In teoria, un’azienda di intelligenza artificiale potrebbe evitare del tutto il processo di concessione delle licenze costruendo il suo modello esclusivamente sulla musica di pubblico dominio, ma sarebbe un compito erculeo. Ci sono stati sforzi simili nel campo dei generatori di testo e di immagini, tra cui una società di consulenza legale di Chicago che ha creato un modello addestrato su densi documenti normativi e un modello di Hugging Face che si è addestrato sulle immagini di Topolino degli anni Venti. Ma i modelli sono piccoli e poco significativi. Se Suno o Udio fossero costretti ad addestrarsi solo su ciò che è di dominio pubblico – si pensi alla musica delle marce militari e alle canzoni libere da diritti che si trovano nei video aziendali – il modello che ne risulterebbe sarebbe molto lontano da quello che hanno oggi.

Se le aziende di IA procedono con gli accordi di licenza, le trattative possono essere complicate, afferma Grimmelmann. Le licenze musicali sono complicate dal fatto che sono in gioco due diversi diritti d’autore: uno per la canzone, che in genere copre la composizione, come la musica e i testi; e uno per il master, che copre la registrazione, come quello che si ascolta se si ascolta la canzone in streaming.

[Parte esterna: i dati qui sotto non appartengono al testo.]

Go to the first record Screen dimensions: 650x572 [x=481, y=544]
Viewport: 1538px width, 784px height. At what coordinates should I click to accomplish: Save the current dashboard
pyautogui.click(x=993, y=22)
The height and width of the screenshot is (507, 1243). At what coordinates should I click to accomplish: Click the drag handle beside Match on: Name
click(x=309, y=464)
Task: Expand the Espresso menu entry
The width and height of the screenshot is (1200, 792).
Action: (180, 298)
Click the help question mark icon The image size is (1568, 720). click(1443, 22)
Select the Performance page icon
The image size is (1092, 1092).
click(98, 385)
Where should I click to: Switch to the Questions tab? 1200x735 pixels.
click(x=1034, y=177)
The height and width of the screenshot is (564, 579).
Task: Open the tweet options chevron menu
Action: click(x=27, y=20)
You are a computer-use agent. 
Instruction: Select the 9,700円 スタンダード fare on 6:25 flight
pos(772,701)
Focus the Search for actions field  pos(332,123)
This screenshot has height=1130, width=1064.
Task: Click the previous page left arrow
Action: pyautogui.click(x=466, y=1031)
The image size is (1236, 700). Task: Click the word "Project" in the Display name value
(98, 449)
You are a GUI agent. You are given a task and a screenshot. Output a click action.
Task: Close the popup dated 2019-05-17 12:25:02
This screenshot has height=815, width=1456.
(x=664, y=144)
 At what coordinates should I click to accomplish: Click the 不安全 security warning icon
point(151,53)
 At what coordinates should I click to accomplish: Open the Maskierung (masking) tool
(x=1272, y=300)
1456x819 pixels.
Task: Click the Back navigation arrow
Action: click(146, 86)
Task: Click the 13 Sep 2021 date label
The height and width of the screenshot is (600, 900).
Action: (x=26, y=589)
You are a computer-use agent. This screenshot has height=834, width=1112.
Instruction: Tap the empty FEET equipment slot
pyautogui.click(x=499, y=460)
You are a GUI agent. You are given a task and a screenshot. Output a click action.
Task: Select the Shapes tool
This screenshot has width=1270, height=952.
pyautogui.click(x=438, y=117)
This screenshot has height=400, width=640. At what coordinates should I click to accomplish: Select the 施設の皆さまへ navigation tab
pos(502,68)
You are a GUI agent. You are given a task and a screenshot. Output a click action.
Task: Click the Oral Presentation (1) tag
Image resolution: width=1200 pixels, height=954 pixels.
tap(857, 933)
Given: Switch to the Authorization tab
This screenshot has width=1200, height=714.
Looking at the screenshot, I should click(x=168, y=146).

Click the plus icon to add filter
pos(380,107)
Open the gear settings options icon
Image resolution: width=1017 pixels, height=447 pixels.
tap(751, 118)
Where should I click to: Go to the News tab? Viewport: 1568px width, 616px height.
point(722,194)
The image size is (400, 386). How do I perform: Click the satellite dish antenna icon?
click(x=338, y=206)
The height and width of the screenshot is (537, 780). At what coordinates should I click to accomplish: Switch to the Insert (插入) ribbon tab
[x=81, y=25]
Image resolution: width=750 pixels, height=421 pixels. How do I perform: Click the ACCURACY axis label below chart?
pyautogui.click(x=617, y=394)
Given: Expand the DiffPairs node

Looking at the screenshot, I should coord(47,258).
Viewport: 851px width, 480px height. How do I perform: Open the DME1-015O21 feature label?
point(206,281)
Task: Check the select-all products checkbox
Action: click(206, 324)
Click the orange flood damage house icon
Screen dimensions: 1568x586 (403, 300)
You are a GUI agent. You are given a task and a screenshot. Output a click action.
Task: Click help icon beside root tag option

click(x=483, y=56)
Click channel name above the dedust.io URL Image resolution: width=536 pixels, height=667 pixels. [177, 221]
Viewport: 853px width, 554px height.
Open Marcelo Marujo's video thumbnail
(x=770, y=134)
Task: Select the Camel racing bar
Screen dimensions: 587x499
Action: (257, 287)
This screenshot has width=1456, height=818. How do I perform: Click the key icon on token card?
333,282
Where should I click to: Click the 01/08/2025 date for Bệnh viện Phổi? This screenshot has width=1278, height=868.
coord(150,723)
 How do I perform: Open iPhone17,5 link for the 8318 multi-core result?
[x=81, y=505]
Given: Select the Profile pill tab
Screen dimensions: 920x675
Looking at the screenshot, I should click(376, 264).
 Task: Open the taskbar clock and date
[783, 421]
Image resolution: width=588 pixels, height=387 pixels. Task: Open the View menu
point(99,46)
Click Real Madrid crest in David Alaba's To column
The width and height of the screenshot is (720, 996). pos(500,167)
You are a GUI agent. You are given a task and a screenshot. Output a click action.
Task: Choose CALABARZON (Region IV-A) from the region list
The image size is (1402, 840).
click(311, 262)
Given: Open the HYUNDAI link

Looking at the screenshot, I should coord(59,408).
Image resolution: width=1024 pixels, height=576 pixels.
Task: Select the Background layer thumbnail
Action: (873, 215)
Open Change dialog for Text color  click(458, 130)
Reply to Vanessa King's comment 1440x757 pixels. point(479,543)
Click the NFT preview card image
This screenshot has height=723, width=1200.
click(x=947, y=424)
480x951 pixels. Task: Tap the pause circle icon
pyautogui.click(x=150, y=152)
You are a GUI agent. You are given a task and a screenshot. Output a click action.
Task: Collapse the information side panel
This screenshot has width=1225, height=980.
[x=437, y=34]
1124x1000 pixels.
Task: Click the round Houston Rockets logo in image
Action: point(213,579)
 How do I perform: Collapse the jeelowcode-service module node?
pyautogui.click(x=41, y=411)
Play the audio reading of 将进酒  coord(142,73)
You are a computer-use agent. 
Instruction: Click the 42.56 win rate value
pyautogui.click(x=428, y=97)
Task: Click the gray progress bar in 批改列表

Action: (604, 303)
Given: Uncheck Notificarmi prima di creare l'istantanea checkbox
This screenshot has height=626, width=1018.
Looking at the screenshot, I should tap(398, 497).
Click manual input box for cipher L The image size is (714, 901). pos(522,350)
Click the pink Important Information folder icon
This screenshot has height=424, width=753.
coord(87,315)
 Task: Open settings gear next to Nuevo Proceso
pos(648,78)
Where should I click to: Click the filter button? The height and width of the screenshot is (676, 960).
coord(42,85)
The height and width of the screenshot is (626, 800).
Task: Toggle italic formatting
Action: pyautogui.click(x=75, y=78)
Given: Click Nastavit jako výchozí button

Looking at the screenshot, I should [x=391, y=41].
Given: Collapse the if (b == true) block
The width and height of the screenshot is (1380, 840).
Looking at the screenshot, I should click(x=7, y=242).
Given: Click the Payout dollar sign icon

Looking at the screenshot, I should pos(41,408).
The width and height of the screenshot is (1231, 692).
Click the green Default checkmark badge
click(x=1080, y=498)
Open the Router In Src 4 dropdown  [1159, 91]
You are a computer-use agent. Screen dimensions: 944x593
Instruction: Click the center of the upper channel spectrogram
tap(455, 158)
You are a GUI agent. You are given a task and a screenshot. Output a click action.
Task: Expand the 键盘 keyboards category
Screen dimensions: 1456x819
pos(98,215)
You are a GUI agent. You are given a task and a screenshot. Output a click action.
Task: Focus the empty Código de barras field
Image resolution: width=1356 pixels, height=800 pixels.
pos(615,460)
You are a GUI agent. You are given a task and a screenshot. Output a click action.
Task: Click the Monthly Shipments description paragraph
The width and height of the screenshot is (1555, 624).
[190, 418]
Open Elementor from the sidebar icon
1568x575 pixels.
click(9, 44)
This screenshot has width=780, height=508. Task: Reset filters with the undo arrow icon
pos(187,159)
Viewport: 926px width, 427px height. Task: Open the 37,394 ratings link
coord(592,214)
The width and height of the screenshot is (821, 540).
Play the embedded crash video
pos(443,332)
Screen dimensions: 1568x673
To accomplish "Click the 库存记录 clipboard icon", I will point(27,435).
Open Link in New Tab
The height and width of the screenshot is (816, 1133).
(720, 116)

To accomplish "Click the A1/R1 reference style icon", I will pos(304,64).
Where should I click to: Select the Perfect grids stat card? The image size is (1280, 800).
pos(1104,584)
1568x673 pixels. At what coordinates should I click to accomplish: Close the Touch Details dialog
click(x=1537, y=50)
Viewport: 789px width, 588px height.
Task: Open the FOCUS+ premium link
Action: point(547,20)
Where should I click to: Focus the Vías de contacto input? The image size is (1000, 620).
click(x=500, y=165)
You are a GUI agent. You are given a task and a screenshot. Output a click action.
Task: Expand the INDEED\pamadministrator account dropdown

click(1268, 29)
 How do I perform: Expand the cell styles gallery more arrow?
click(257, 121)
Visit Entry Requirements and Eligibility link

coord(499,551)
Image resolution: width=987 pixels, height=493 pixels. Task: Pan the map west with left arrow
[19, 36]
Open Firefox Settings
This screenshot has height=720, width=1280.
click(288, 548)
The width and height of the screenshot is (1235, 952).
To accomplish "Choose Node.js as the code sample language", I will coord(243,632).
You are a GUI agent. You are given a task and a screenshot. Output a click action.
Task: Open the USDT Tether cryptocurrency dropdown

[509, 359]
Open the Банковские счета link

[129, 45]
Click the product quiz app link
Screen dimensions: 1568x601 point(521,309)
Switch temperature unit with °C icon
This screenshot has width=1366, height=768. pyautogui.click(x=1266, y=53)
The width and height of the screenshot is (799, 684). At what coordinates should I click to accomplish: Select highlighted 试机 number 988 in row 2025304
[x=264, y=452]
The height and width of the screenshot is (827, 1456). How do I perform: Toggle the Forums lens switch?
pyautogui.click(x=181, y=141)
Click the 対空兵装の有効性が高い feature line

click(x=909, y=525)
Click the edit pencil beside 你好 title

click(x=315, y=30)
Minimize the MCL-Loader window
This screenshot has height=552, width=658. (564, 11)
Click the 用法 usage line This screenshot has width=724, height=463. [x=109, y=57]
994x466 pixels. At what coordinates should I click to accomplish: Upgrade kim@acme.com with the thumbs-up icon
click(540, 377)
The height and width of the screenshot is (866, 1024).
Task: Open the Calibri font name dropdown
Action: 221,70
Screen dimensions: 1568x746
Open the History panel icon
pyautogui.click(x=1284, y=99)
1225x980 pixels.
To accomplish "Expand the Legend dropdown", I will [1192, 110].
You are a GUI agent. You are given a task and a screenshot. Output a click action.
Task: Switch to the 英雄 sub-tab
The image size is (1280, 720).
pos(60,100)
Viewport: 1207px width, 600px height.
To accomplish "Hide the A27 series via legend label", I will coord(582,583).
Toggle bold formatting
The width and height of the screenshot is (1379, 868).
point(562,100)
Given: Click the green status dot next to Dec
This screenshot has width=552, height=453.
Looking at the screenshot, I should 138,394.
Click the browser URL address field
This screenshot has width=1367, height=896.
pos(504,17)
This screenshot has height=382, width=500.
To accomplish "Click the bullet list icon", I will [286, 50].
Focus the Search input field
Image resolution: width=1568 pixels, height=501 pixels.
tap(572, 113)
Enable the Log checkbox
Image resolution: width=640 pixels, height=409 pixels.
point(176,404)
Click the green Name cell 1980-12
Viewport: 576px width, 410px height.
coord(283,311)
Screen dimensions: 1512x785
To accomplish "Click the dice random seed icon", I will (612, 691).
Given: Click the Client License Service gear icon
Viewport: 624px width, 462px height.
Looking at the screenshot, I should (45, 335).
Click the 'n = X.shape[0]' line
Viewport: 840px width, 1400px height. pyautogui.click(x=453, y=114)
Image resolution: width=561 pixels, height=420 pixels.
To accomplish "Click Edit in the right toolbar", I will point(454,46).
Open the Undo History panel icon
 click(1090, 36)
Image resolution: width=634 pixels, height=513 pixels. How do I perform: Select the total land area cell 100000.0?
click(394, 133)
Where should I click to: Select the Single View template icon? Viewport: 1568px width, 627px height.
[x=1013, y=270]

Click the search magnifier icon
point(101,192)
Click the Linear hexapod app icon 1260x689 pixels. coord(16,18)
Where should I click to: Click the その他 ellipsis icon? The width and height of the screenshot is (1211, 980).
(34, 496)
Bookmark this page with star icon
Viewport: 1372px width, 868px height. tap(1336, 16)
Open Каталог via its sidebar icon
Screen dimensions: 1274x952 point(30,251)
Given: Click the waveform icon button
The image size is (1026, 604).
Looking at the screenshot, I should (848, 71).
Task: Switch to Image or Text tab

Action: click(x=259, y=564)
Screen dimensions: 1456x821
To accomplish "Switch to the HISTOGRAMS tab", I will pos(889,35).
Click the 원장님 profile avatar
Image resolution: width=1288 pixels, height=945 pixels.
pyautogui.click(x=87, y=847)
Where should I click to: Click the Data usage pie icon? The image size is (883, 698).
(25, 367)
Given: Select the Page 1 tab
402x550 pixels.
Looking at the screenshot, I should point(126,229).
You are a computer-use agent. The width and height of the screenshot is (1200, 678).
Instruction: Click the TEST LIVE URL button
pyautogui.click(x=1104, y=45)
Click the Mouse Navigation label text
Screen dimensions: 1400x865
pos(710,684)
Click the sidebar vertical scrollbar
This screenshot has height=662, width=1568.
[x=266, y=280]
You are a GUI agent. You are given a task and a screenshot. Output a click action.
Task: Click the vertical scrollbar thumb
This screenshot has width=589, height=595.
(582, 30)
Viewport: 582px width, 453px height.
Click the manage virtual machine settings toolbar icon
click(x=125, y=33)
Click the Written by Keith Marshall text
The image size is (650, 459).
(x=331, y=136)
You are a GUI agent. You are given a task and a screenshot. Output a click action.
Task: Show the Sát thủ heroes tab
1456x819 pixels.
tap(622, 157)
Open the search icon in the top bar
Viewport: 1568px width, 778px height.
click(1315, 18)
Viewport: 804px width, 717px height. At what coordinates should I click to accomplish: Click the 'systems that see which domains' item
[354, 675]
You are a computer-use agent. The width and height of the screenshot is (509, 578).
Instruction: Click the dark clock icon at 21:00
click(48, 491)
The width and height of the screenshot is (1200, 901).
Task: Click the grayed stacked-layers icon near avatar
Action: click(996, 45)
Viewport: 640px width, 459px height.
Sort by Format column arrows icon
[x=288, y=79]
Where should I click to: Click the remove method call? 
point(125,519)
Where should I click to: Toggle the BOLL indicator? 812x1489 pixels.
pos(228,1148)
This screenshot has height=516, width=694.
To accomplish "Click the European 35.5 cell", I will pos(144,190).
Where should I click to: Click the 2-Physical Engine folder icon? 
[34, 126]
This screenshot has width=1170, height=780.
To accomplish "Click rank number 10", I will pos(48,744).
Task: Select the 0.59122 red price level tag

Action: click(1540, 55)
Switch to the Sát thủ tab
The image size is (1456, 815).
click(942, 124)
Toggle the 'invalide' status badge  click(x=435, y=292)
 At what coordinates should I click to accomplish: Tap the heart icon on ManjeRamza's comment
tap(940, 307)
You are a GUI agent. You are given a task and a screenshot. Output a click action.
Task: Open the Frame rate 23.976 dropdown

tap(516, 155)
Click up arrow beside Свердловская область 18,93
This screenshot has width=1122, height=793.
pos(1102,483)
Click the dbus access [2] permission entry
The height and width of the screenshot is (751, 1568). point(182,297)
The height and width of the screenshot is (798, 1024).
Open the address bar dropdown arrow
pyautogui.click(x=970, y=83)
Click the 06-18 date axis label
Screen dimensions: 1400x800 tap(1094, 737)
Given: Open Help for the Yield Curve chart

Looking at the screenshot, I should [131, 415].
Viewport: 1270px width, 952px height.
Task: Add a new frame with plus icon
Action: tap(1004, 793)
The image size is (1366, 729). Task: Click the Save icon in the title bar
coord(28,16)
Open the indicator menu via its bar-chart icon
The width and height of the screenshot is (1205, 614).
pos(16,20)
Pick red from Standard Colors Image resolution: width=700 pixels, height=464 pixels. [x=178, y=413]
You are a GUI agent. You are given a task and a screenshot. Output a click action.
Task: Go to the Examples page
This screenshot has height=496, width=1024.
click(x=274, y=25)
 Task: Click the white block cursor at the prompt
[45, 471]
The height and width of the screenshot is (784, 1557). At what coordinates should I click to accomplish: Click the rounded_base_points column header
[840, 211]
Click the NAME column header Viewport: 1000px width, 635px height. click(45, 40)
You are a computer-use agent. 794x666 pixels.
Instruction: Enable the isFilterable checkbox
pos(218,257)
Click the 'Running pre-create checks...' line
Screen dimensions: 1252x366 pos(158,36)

Alcuni artisti, come Taylor Swift e Frank Ocean, sono arrivati a possedere i master dei loro cataloghi dopo lunghe battaglie legali e sarebbero quindi al posto di comando per qualsiasi potenziale accordo di licenza. Molti altri, invece, mantengono solo i diritti d’autore delle canzoni, mentre le etichette discografiche conservano i master. In questi casi, l’etichetta discografica potrebbe teoricamente concedere alle aziende di AI una licenza per l’utilizzo della musica senza il permesso dell’artista, ma così facendo potrebbe rischiare di incrinare i rapporti con gli artisti e di scatenare altre battaglie legali.

La questione se concedere o meno la propria musica in licenza a tali società ha diviso i gruppi di musicisti. Nelle regole contrattuali adottate in aprile dalla SAG-AFTRA, che rappresenta sia gli artisti discografici che gli attori, sono consentiti i cloni AI delle voci dei membri, anche se sono previste tariffe minime per il compenso. A dicembre, un gruppo chiamato Indie Musician’s Caucus ha espresso la propria frustrazione per il fatto che il principale sindacato dei musicisti strumentali, l’American Federation of Musicians (AFM), con i suoi 70.000 membri, non stesse facendo abbastanza per proteggere i propri membri dalle aziende di AI nei contratti. I Caucus hanno scritto che avrebbero votato contro qualsiasi accordo “che obbligasse i membri dell’AFM a scavarsi la fossa partecipando – senza diritto a consenso, compenso o credito – alla formazione dei nostri sostituti permanenti dell’IA generativa”.

Ma a questo punto l’AFM non sembra intenzionata a facilitare alcun accordo. Ho chiesto a Kenneth Shirk, segretario-tesoriere internazionale dell’AFM, se pensava che i musicisti dovessero impegnarsi con le aziende di IA e spingere per ottenere un compenso equo, qualunque cosa ciò significhi, o se invece dovessero opporsi completamente agli accordi di licenza.

“Guardando queste domande mi viene da pensare: preferiresti avere uno sciame di formiche rosse che ti strisciano addosso o rotolarti in un letto di vetri rotti?”, mi ha detto. “Vogliamo che i musicisti vengano pagati. Ma vogliamo anche garantire una carriera musicale a coloro che verranno dopo di noi”.